I am of course open to any and all further suggestions and welcome additions to my list on delicious.

Digitization Part 2

November 1, 2008

 

Library Scientist

Library Scientist

I’m a little late posting this due to an epic fail by my Internet connection yesterday.  Anyway, yesterday was the WMRLS Digital Barn Raising, on behalf of the Digital Treasure project.  I was there doing my best John Hodgman impression as a resident expert (albeit on cataloging and copyright issues instead of hobos and spam).  

It being Halloween and all I opted to resurrect my library scientist get up.  Really I just don’t get enough excuses to wear the lab coat.  The workshop went very well and it made a nice counterpoint to the larger digitization event on Tuesday.  Plus I managed to get through my whole portion with only one look at my note cards.  So I think I’m getting better (but I can handle criticism).  Besides my bit on copyright there was also a nice overview of what Digital Treasures has to offer, their success to date and how to use Dublin Core (not to mention the correct subject heading for cupolas).  The whole made for another great WMRLS workshop and a very nice finish to one of my more hectic weeks.

Public Appearances

October 27, 2008

I’m going to be incredibly busy this week.  For starters today is the Grand Reopening of the Athenaeum.  If you’re in the area please stop by for the Festivities.

Tomorrow is the MLA Tech Services Section Introduction of Library Digitization event at the Worcester Public Library.  We’ve got some great speakers, I’m particularly looking forward to the copyright talk on digital copyright in the 21st century.  I’m hoping I’ll be able to hear some of it in the midst of running around doing tech support for the event.

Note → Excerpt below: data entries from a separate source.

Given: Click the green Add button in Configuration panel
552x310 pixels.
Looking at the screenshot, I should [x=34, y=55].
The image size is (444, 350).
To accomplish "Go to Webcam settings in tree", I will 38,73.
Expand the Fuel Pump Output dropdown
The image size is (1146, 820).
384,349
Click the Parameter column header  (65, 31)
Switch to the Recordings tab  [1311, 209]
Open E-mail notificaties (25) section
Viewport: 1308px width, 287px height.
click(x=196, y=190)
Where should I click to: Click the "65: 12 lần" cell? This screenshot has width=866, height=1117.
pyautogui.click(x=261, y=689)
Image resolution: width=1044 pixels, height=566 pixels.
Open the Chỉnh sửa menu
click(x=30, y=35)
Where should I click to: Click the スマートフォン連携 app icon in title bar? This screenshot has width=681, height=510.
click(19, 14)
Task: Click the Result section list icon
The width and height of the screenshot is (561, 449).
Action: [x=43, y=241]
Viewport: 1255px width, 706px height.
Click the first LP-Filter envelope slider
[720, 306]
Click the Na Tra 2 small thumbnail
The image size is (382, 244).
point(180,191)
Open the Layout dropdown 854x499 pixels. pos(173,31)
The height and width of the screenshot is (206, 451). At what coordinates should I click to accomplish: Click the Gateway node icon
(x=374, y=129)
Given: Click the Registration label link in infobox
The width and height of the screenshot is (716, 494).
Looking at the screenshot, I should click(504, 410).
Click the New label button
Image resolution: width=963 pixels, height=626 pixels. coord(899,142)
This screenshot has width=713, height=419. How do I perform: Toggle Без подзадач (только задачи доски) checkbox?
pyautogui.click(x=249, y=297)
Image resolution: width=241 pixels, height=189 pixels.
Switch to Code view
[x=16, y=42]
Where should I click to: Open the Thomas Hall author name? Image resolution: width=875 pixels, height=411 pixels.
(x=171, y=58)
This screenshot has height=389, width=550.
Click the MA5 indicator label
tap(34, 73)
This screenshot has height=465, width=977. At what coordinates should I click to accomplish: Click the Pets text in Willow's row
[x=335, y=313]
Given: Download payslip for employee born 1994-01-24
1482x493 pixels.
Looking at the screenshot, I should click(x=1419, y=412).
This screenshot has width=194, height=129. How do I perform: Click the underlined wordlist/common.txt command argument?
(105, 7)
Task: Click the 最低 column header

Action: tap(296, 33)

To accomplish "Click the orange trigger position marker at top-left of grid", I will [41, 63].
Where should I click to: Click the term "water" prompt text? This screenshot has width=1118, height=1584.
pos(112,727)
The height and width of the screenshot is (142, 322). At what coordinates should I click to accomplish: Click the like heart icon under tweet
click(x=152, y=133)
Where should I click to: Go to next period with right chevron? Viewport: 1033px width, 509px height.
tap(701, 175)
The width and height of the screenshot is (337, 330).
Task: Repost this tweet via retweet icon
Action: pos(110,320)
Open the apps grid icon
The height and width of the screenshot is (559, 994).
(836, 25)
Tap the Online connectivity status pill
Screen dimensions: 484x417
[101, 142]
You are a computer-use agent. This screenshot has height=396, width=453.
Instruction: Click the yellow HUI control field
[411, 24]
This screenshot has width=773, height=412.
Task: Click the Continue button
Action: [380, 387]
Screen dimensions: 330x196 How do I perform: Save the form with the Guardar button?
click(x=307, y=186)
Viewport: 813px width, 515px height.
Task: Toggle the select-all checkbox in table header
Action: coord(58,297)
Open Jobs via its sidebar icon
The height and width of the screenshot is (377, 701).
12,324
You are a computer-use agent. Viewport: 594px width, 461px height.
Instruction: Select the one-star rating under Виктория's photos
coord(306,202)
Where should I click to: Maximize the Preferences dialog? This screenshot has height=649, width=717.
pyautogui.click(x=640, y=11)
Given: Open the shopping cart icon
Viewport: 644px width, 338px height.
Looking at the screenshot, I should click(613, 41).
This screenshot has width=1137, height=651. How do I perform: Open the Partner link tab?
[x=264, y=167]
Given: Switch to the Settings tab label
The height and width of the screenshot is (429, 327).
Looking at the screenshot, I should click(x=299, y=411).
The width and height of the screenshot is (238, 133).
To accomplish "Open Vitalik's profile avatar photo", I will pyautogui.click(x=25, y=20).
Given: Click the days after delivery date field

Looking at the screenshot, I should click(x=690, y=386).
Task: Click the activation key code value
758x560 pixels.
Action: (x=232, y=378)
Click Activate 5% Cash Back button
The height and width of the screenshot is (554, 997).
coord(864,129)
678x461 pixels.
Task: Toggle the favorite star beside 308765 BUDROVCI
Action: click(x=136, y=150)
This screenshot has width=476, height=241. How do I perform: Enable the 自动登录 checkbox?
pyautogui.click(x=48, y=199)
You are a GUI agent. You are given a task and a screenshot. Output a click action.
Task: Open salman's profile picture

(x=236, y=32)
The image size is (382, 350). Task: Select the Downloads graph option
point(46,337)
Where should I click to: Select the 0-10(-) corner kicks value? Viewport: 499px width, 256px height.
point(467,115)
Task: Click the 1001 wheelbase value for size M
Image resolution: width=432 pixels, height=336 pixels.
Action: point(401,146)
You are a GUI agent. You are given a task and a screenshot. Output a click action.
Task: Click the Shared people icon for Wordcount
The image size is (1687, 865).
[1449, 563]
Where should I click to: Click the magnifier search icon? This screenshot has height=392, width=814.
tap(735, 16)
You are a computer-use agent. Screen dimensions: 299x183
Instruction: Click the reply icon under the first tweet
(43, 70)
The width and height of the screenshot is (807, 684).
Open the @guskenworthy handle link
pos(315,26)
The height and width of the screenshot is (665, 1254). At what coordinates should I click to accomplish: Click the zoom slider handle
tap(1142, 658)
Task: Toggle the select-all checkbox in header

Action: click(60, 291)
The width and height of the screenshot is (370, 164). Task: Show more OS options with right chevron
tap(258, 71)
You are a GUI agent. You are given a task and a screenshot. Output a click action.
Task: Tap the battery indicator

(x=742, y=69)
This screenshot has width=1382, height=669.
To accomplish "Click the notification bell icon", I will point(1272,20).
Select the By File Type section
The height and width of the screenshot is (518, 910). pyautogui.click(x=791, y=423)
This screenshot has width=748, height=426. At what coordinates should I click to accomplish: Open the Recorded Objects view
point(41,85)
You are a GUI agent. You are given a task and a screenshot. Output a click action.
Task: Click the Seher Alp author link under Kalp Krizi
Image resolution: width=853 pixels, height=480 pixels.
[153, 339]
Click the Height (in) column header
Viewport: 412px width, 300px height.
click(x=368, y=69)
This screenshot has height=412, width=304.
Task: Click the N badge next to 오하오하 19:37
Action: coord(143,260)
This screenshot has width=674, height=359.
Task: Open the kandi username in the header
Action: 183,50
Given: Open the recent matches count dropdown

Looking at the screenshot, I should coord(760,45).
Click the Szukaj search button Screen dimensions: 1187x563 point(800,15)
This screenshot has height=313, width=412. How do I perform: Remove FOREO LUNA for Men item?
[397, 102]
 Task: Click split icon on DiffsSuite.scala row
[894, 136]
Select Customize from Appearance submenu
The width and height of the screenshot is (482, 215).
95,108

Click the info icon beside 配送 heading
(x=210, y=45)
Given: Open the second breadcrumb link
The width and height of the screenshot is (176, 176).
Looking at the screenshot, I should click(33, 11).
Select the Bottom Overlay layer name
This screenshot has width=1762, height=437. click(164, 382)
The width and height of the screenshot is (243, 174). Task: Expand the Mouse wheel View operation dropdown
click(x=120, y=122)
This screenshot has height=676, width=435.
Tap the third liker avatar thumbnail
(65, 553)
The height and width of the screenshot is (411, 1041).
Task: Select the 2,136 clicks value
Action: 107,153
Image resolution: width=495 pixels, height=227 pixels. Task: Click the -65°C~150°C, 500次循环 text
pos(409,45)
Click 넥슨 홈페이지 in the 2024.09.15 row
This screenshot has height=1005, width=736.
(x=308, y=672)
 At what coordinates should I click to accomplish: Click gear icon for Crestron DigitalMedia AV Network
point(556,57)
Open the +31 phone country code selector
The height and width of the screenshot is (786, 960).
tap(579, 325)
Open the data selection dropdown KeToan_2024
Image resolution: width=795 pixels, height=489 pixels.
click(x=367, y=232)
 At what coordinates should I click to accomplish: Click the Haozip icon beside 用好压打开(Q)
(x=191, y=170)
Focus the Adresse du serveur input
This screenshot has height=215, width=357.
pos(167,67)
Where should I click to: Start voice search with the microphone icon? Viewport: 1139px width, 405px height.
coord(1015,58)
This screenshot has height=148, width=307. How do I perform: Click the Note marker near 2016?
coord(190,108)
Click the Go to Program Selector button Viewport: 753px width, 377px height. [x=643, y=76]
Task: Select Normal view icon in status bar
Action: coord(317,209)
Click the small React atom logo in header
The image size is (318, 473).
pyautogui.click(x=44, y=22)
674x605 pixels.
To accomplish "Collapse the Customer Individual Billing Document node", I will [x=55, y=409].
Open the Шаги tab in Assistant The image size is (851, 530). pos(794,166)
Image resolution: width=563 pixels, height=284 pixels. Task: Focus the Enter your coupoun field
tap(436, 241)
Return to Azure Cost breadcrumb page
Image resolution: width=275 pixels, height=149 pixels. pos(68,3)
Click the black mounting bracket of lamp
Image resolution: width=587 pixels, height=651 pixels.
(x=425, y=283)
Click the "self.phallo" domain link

And then on Friday is the WMRLS Digital Barn Raising, where I’ll be doing my best John Hodgman impression as one of a few resident experts for the workshop.  I’ll also be giving a short talk on copyright there, so I’ll be taking a lot of notes on Tuesday in preparation.  I promise to try my best not to be too snarky during my talk.  Oh and I’ll probably be in costume.

Trip Up North

October 7, 2008

Back from a roundtable held at the North Adams library, which is easily in contention for the title of nicest looking library in the Northeast.  The building is completely green, solar and geothermal powered, spacious, open, and somehow completely at peace with the historic home that was adapted to form it.  I’m very jealous, and that’s despite the fact that one of their tech services people is responsible for maintaining their power and heating systems.

The meeting itself was great as usual, and I finally had a chance to make my LibraryThing pitch (albeit with my backup slides instead of a live demo due to a temporarily downed server).  I always go into these meetings afraid of having a sparse agenda, and then we always run out of time.  And besides the opportunity to discuss workflows and spend some time in other libraries these meetings have been a great way to network.  The tech services librarians in my region are starting to form a fairly strong community.

The next one will be this February at the Westfield Athenaeum, exact day T.B.D.  If you’re in the area please come.